STATED GOAL
Duplicate everything from the line containing "Task: Open the Gmail settings gear" down to the end of the items below, both ends included.

[Entries on target coordinates]
━━━

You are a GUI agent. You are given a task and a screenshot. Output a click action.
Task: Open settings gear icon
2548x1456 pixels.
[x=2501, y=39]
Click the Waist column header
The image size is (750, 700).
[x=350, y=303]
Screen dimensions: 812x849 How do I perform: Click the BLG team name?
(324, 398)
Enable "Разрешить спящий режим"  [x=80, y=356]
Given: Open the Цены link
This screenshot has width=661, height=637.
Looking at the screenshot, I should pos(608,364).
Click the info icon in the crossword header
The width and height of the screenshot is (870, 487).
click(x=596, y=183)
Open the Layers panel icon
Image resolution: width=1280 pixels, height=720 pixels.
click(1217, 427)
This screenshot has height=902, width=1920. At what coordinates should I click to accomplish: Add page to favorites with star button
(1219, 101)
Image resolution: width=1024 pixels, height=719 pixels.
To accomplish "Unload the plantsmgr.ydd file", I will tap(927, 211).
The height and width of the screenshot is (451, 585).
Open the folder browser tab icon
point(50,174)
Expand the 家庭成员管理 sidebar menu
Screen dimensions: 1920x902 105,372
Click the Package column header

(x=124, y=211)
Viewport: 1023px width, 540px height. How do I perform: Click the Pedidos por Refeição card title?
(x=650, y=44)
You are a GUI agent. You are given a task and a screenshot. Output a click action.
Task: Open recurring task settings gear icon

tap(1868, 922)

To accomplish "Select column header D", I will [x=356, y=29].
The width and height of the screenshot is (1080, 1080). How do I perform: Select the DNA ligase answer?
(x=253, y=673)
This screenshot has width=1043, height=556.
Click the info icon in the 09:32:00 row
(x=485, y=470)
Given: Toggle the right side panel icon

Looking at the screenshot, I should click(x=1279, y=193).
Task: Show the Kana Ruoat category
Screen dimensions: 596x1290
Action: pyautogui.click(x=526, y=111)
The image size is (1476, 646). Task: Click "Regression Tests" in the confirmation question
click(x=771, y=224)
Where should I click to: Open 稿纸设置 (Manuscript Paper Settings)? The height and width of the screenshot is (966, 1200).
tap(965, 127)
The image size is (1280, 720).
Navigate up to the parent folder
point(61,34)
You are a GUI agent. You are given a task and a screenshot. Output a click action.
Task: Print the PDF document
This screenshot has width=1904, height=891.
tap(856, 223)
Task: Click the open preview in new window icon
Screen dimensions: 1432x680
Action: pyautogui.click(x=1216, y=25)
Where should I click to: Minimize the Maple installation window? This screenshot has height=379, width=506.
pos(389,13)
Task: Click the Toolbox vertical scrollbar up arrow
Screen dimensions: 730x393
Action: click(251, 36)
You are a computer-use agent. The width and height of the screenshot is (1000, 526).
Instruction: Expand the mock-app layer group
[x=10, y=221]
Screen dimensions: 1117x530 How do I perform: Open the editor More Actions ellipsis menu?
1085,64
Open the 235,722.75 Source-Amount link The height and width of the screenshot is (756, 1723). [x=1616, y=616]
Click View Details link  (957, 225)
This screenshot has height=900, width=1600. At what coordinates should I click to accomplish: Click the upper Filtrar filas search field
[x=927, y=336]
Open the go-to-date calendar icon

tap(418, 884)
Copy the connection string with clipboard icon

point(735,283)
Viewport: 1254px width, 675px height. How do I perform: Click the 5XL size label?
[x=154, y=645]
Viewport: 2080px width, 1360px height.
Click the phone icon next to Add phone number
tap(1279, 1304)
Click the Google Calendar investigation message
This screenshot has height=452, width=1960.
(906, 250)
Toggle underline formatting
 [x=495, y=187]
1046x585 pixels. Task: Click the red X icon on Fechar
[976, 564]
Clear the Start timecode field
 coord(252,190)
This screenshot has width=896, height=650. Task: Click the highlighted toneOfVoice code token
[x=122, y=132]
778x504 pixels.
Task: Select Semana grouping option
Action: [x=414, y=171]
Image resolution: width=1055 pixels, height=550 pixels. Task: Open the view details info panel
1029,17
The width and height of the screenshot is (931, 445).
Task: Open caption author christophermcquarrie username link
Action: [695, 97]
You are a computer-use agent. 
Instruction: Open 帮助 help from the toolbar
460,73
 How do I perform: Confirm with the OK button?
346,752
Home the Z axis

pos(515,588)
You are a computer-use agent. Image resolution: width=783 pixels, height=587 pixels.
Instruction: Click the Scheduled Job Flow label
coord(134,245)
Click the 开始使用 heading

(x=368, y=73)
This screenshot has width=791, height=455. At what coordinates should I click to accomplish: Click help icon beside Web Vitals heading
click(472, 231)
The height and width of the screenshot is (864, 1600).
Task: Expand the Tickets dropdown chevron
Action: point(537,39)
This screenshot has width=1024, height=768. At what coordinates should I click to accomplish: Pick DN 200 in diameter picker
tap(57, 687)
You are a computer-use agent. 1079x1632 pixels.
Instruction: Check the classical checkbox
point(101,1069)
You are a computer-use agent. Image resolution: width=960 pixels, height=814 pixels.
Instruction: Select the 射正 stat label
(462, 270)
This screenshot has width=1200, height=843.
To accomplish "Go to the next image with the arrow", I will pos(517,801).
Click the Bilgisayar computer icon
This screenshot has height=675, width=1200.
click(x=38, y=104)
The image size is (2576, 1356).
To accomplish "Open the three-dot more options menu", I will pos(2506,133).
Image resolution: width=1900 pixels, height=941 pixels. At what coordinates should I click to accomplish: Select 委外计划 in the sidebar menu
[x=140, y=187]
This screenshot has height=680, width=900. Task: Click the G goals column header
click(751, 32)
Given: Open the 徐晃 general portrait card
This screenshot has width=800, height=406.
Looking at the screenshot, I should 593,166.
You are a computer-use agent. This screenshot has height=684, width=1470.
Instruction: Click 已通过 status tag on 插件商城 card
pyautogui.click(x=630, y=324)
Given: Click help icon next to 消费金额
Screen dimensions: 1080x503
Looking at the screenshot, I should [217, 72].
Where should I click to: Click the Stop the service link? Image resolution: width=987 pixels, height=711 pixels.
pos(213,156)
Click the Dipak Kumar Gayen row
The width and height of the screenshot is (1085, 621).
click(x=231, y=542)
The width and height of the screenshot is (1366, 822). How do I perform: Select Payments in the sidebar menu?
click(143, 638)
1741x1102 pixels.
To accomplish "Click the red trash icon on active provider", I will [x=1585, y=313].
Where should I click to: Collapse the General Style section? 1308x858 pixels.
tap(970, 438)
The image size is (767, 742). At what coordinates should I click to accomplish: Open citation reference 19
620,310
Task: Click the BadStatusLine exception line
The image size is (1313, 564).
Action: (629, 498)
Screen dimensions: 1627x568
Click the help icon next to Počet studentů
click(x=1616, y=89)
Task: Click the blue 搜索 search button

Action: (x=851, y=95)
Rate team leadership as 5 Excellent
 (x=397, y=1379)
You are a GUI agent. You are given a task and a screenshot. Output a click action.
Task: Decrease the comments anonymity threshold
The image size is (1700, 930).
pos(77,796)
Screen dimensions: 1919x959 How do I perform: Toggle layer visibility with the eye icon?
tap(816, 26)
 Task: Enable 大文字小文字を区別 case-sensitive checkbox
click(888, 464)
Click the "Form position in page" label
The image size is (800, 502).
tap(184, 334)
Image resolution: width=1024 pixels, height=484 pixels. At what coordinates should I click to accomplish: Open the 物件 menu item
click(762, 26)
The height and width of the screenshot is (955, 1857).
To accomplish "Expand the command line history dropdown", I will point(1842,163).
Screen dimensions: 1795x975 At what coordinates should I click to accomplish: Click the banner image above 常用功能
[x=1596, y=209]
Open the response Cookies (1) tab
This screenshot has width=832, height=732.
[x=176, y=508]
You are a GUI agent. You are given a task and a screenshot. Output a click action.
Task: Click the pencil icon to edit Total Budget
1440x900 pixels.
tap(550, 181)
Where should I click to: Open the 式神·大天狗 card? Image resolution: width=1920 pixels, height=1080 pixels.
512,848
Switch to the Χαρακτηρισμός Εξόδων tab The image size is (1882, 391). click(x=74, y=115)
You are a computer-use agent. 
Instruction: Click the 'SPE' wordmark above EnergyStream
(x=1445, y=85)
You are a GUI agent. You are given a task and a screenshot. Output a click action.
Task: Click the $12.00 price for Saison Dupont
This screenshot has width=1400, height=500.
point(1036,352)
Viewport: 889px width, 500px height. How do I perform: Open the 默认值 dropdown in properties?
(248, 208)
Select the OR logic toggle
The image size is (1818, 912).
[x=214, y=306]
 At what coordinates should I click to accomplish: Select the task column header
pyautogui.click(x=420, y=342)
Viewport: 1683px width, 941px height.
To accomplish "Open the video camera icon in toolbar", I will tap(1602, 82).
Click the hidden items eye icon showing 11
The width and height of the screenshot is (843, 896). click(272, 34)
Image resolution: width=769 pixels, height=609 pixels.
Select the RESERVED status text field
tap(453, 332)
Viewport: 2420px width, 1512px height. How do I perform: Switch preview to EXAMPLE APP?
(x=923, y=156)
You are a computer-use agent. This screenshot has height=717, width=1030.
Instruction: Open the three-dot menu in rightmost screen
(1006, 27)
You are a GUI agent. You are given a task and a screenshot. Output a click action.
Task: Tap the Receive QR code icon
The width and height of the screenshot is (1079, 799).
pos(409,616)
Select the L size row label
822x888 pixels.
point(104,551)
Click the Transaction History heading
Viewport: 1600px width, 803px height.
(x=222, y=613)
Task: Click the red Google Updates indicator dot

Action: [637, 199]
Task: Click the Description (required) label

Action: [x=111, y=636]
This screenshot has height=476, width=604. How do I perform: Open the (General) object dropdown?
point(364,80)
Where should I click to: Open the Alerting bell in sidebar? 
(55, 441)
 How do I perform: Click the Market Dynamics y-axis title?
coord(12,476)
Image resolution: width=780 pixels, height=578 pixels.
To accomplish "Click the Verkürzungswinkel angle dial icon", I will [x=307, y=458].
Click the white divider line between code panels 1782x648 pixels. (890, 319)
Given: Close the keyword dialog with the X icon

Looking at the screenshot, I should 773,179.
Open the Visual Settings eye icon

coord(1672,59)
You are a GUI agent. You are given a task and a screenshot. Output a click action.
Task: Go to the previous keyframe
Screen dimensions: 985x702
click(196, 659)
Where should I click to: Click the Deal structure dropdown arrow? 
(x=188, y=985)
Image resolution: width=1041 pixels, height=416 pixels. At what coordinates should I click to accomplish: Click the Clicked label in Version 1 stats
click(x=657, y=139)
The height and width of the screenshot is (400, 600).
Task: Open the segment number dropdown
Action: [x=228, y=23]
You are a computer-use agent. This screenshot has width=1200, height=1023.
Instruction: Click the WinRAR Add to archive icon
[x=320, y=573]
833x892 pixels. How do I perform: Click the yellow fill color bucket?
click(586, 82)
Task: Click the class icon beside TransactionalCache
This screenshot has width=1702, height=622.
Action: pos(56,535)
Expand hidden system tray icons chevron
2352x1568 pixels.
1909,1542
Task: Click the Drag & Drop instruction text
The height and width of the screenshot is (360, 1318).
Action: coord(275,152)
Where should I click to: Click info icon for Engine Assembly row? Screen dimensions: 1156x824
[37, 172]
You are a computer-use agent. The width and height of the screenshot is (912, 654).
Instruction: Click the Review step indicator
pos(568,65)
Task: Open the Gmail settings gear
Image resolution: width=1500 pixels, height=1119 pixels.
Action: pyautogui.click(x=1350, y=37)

━━━

FINAL ANSWER
Task: Open the Gmail settings gear
Image resolution: width=1500 pixels, height=1119 pixels.
Action: pyautogui.click(x=1350, y=37)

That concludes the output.